Given text |
------------------------------------
The following passage comes from Warner's review of two books — Philip Pullman's Grimm tales for Old and Young and The Fairies Return, a collection of essays — in the Times Literary Supplement for November 16, 2012. As she reminds us, the brothers Grimm intended to produce, not a book for children, but a nationalistic and “pioneering attempt at popular ethnography, around thirty years before the word "folklore" was introduced into English” (9). — George P. Landow.

Cruikshanks's decorated initial T

he Grimms called what they were looking for "Folk Poesy", and they stipulated that its origins must be unadulterated: "Above all", Jacob wrote, "it is important that these items should be gathered faithfully and truly, without decoration and addition and with the greatest possible precision and detail, from the mouths of the story-tellers, where practicable in and with their own authentic words." The Brothers's impulse was philological and lexicographical, and in 1812 Children's and Household Tales came out in an edition of 600 with an apparatus of notes running to hundreds of pages. It was not intended to be read for pleasure by the subjects of its title; it was a learned work setting out to unearth an alternative native canon, reconfigure the cultural history of Germany along lines that would distinguish its special qualities and emancipate it from the monopoly of classical and French superiority. As Jack Zipes has shown in The Irrestible Fairy Tale, the Grimms' Tales were only repackaged for the general book trade and family entertainment by the Brothers after they received, much to their astonishment, Taylor's first English translation (1823) with its jolly, child-friendly illustrations by the the caricaturist George Cruikshank. [emphasis added]


Warner, Marina. “Toads, Tongues and Roses.” Times Literary Supplement (November 16, 2012): 9-11.
------------------------------------
Data to examine |

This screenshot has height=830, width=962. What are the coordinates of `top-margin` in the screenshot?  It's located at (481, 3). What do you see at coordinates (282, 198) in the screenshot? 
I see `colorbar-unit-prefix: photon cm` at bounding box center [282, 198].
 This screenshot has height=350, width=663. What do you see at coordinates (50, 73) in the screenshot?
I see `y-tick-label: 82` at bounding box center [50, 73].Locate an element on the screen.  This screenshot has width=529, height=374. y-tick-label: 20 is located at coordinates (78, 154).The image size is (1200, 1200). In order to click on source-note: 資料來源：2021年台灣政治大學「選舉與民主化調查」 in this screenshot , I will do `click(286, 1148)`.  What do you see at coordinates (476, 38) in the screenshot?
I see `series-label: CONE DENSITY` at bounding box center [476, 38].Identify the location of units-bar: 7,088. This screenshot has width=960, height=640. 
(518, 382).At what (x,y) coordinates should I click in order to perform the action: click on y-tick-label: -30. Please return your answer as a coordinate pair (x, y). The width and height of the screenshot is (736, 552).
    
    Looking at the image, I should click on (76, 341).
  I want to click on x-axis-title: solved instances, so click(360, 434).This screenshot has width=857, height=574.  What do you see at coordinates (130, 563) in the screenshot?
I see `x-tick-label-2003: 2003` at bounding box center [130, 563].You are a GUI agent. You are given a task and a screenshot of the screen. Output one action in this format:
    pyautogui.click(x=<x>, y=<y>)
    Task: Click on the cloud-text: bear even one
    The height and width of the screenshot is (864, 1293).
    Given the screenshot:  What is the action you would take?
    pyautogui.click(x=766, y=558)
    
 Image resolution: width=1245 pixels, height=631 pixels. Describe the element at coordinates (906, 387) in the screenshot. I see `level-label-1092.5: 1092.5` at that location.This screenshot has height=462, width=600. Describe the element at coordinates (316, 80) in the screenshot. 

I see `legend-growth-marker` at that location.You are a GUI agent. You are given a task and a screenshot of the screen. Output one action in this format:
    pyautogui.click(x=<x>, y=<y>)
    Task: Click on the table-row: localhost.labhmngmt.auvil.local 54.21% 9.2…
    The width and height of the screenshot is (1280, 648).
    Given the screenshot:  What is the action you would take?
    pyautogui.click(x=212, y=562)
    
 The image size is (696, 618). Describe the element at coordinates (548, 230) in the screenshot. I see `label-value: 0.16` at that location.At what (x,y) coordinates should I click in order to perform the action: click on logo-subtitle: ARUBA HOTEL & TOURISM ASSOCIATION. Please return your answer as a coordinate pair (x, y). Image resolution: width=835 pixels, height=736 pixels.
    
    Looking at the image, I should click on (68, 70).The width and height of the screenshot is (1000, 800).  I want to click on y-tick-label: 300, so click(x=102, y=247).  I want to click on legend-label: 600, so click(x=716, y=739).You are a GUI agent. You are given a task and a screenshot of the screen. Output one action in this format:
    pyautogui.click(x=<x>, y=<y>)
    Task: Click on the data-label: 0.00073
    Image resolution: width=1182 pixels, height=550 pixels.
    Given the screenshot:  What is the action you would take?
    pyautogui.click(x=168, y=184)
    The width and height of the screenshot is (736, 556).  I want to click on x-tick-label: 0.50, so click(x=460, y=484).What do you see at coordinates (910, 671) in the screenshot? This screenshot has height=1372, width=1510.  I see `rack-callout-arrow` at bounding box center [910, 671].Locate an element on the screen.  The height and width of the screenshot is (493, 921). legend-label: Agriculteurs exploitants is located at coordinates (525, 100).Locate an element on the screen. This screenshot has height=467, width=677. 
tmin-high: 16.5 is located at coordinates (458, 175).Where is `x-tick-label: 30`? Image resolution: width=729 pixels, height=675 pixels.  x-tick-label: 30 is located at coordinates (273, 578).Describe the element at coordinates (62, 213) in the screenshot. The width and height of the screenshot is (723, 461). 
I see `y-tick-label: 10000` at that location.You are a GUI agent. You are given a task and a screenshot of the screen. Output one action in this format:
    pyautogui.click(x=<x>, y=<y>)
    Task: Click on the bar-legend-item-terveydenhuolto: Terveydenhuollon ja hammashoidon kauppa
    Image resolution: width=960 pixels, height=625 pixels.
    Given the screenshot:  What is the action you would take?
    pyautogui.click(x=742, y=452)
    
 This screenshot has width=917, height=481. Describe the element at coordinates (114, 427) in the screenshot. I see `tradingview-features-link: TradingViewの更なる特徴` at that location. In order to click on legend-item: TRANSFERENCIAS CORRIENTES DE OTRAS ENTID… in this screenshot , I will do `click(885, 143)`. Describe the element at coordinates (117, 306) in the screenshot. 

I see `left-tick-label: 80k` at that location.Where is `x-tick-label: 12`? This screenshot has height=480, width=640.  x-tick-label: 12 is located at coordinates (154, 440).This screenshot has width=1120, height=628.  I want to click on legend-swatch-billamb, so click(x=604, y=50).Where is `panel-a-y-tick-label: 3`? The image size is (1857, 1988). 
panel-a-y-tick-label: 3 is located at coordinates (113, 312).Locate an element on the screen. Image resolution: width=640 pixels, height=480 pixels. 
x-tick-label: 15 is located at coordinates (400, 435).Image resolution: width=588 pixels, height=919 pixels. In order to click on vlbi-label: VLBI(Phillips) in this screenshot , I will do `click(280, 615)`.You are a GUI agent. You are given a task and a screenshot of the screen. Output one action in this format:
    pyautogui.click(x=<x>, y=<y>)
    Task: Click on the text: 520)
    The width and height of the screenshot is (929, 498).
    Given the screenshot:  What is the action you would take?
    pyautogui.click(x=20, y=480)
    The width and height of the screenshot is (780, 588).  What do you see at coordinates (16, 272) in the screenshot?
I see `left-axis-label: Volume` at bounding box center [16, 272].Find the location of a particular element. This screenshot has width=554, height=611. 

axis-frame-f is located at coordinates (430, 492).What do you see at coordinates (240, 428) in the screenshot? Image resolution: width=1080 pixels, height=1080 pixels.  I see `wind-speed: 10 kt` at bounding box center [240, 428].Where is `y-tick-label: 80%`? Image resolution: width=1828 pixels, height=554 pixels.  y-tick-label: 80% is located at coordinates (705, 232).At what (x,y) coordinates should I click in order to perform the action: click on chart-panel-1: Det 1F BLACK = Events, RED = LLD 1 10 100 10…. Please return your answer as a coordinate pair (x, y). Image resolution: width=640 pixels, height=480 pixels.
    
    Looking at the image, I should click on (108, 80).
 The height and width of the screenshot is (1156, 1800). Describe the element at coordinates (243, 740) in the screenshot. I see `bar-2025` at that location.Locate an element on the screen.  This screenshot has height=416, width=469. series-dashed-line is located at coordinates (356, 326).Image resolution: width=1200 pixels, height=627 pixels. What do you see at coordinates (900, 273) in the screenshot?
------------------------------------
Tasks |
1. In one to three sentences, state why, according to the passage on the Grimms, the 1812 edition of Children's and Household Tales was not intended to be read for pleasure by children.
2. Reproduce the passage on the Grimms from "The following passage" to "George P. Landow.".
The lines above have no connection to the passage on the Grimms.

Results for the exercise |
1. It was a learned work, driven by a philological and lexicographical impulse, that set out to unearth an alternative native canon. It aimed to reconfigure Germany's cultural history so as to distinguish its special qualities and emancipate it from the monopoly of classical and French superiority.

2.
The following passage comes from Warner's review of two books — Philip Pullman's Grimm tales for Old and Young and The Fairies Return, a collection of essays — in the Times Literary Supplement for November 16, 2012. As she reminds us, the brothers Grimm intended to produce, not a book for children, but a nationalistic and “pioneering attempt at popular ethnography, around thirty years before the word "folklore" was introduced into English” (9). — George P. Landow.